Answer

**step1** Understanding the Problem

We are given two mathematical descriptions, called equations, which represent two straight lines. Our goal is to determine how these two lines relate to each other. We need to decide if they are parallel (meaning they never cross), perpendicular (meaning they cross at a perfect corner, like the corner of a square), coincidental (meaning they are actually the exact same line), or if their relationship is none of these special types (meaning they cross, but not at a perfect corner).

**step2** Rearranging the First Line's Equation

To understand the "steepness" and the "starting point" of each line, it's helpful to rearrange their equations into a form where 'y' is by itself. This form lets us easily see these properties.
Let's take the first equation: $$3x-4y=-2$$
Our goal is to get 'y' alone on one side of the equal sign.
First, we want to move the term with 'x' to the other side. To do this, we subtract $$3x$$ from both sides:
$$3x - 4y - 3x = -2 - 3x$$
$$-4y = -3x - 2$$
Next, we need to get 'y' completely alone, so we divide everything on both sides by $$-4$$:
$$\frac{-4y}{-4} = \frac{-3x}{-4} + \frac{-2}{-4}$$
$$y = \frac{3}{4}x + \frac{1}{2}$$
From this rearranged form, we can see that the "steepness" of the first line is $$\frac{3}{4}$$ and its "starting point" (where it crosses the vertical 'y' line) is $$\frac{1}{2}$$.

**step3** Rearranging the Second Line's Equation

Now, let's do the same for the second equation: $$x-2y=-1$$
Again, we want to get 'y' by itself.
First, we move the term with 'x' to the other side by subtracting $$x$$ from both sides:
$$x - 2y - x = -1 - x$$
$$-2y = -x - 1$$
Next, we divide everything on both sides by $$-2$$ to get 'y' alone:
$$\frac{-2y}{-2} = \frac{-x}{-2} + \frac{-1}{-2}$$
$$y = \frac{1}{2}x + \frac{1}{2}$$
From this rearranged form, we can see that the "steepness" of the second line is $$\frac{1}{2}$$ and its "starting point" is $$\frac{1}{2}$$.

**step4** Comparing the Lines

Now we compare the properties we found for both lines:
For the first line: Steepness = $$\frac{3}{4}$$, Starting Point = $$\frac{1}{2}$$.
For the second line: Steepness = $$\frac{1}{2}$$, Starting Point = $$\frac{1}{2}$$.
1. **Are they parallel?** Parallel lines have the exact same steepness. Here, $$\frac{3}{4}$$ is not equal to $$\frac{1}{2}$$. So, the lines are not parallel.
2. **Are they coincidental?** Coincidental lines are exactly the same line, meaning they must have both the same steepness AND the same starting point. While both lines share the same starting point ($$\frac{1}{2}$$), their steepness values are different.

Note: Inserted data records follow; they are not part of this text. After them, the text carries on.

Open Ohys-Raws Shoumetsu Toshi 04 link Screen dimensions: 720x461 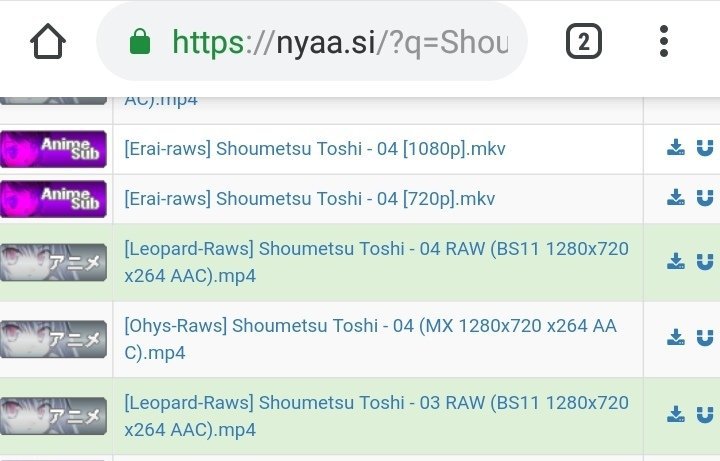click(370, 339)
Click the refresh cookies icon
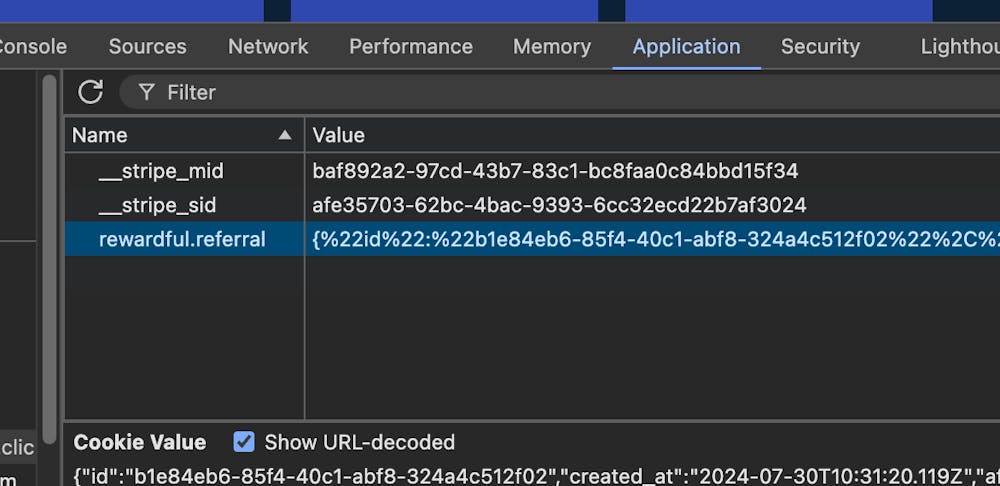Image resolution: width=1000 pixels, height=486 pixels. 91,92
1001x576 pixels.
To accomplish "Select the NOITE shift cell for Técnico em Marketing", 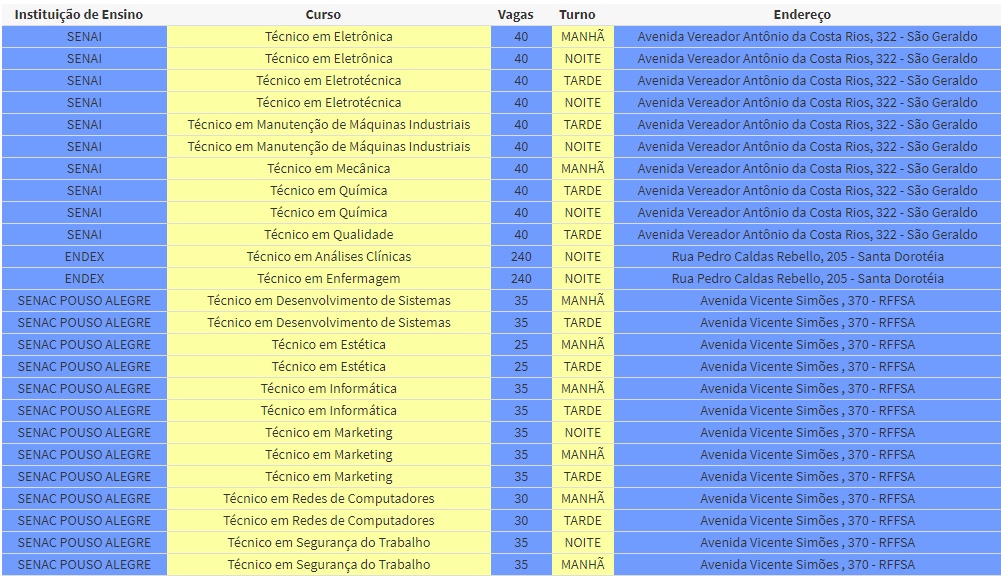I will pyautogui.click(x=582, y=432).
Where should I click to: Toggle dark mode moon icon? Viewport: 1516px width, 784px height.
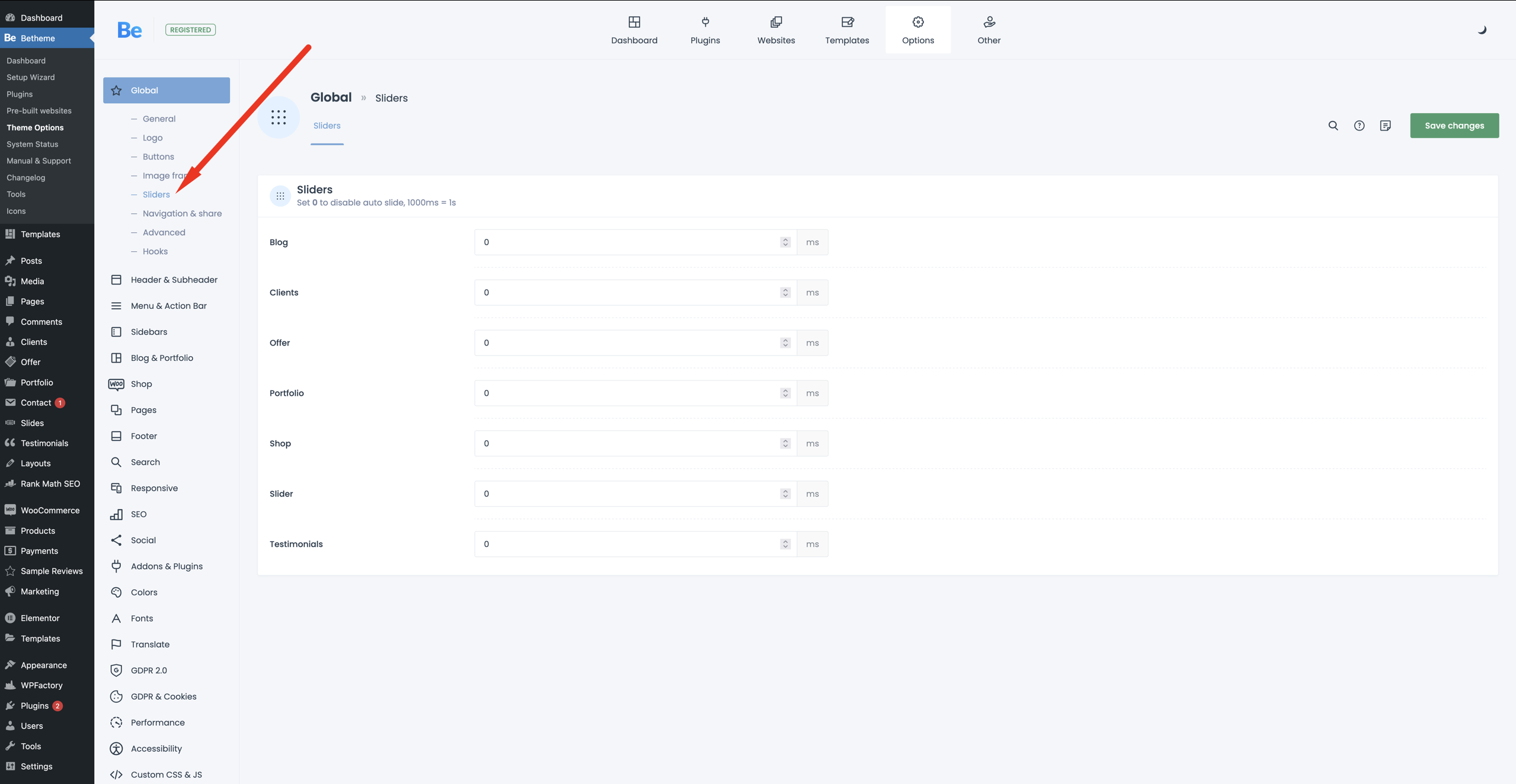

So, they are not coincidental.
3. **Are they perpendicular?** Perpendicular lines have a special relationship with their steepness. If you multiply the steepness of one by the steepness of the other, the result should be $$-1$$. Let's multiply them:
$$\frac{3}{4} \times \frac{1}{2} = \frac{3 \times 1}{4 \times 2} = \frac{3}{8}$$
Since $$\frac{3}{8}$$ is not equal to $$-1$$, the lines are not perpendicular.

**step5** Conclusion

Since the two lines are not parallel, not coincidental, and not perpendicular, they do not fit into any of these special categories. Therefore, their relationship is "None of These" from the given options. They will simply cross each other at a single point, but not at a right angle.